> **Passage**
■ ■ ■ ■
Cammy boy. I'm sorry. When I said Let it Rip, it seems to me this is what certainly the WM govt want and I did get the impression from your responses. you were content with the approach of now doing nothing The txt below kind of shows where my leanings are on this: Anyway no offence to you either. We can have different views and I accept that.
"The aim of vaccine passports, supposed to come in at the end of the month, was to reduce Covid cases and avoid lockdowns.
But it was criticised by venues, some MPs and people who've not yet been vaccinated.
Laith Alobaidi tells Radio 1 Newsbeat the lack of a vaccine passport is "another blow to sick and disabled people, the most clinically vulnerable to Covid".
The 26-year-old lives with Crohn's Disease, and due to the medication he takes to manage his health, he's highly immunocompromised and clinically extremely vulnerable.
If there are precautions in place to make people like me feel safer, then definitely I would be less hesitant"
He's spent most of the last 18 months shielding, even when the guidelines have said it's safer to go outside.
"Many of us are used to being more cautious around catching viruses because we're more prone to it," he says.
Laith, from Devon, feels vaccine passports would make him feel more comfortable attending clubs and events.
"It would give me reassurance. And it feels like there aren't too many accommodations for the most vulnerable at events."
He says he's less likely to go to a club or large event following the government's change of mind.
"If I knew everybody there was vaccinated, it would make me feel safer.
'I feel very unsafe'
For 22-year-old Ana, the effect of Covid on the arts is why she wanted to see vaccine passports introduced.
She works part-time at a London theatre and feels anxious because of the close proximity of people - including some who may not be fully vaccinated.
■ ■ ■ ■
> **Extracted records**
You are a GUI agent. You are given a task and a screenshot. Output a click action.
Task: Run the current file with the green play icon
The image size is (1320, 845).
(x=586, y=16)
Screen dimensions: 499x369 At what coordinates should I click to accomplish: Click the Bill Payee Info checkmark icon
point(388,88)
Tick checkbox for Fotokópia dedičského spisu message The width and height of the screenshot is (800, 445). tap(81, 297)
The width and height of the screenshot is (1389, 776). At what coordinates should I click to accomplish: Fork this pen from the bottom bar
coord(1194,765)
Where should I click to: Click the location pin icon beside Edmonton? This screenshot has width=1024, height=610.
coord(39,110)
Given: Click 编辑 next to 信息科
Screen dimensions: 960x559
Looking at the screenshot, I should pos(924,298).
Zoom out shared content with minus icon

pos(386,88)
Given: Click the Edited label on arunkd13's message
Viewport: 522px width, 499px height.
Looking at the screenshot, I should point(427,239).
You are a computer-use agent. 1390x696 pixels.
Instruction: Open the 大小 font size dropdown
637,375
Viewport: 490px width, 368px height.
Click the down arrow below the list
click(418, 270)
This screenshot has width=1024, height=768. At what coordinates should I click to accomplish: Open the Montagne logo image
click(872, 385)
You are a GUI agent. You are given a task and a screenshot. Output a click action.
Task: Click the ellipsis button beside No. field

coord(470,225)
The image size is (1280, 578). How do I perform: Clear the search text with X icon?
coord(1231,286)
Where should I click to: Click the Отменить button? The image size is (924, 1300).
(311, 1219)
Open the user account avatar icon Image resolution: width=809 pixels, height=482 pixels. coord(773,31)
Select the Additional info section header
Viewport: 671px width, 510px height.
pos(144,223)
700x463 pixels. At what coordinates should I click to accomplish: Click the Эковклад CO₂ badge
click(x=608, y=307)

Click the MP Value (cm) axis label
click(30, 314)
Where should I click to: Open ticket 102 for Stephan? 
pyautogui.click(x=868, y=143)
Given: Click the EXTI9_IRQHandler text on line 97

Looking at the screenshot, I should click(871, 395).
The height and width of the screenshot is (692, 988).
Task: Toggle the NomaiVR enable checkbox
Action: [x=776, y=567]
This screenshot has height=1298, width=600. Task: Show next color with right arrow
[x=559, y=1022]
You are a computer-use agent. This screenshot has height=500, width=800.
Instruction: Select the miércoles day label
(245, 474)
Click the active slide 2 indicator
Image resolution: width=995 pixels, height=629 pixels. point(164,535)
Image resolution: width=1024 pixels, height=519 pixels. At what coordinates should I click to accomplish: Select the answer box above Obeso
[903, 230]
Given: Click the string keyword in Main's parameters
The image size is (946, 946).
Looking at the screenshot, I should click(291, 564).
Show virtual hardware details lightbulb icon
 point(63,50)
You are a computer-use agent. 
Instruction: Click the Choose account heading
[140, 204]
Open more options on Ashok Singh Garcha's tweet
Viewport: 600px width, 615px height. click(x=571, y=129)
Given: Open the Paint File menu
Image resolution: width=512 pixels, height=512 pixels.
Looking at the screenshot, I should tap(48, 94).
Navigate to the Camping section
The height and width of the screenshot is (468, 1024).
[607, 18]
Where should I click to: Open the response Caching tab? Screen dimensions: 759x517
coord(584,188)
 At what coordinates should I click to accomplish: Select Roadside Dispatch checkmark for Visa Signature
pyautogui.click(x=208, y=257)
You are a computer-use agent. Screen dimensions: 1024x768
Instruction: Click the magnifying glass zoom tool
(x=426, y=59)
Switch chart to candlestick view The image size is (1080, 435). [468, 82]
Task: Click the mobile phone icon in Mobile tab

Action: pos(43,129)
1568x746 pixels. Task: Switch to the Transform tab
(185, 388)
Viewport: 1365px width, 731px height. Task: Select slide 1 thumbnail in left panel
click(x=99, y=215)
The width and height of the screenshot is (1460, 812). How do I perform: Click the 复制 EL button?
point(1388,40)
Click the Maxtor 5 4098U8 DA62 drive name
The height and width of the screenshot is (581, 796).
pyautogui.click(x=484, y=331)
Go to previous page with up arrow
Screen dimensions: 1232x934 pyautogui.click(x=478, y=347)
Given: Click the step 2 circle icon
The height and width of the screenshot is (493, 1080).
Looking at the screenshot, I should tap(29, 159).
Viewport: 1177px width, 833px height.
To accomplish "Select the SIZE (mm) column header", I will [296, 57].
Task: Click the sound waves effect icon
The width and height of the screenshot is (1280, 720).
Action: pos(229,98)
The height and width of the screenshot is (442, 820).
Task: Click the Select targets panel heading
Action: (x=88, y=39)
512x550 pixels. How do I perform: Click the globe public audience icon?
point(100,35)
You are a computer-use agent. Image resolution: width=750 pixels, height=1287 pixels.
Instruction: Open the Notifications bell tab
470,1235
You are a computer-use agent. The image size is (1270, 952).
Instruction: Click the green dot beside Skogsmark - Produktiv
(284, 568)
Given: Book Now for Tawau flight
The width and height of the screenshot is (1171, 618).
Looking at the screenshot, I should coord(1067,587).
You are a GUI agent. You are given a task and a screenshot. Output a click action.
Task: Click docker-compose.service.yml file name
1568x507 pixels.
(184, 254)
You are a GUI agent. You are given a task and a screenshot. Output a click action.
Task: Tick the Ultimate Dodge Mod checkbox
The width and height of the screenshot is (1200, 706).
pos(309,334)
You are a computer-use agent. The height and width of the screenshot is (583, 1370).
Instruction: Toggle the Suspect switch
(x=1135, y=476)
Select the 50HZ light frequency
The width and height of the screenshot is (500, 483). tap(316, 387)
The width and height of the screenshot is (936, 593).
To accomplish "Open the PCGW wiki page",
■ ■ ■ ■
> **Study questions**
1. According to the passage, what condition does Laith Alobaidi live with?
2. Rewrite the passage from "Cammy boy. I'm" up to and including "I accept that.", replacing "approach" with "strategy".

> **Written responses**
1. Crohn's Disease

2.
Cammy boy. I'm sorry. When I said Let it Rip, it seems to me this is what certainly the WM govt want and I did get the impression from your responses. you were content with the strategy of now doing nothing The txt below kind of shows where my leanings are on this: Anyway no offence to you either. We can have different views and I accept that.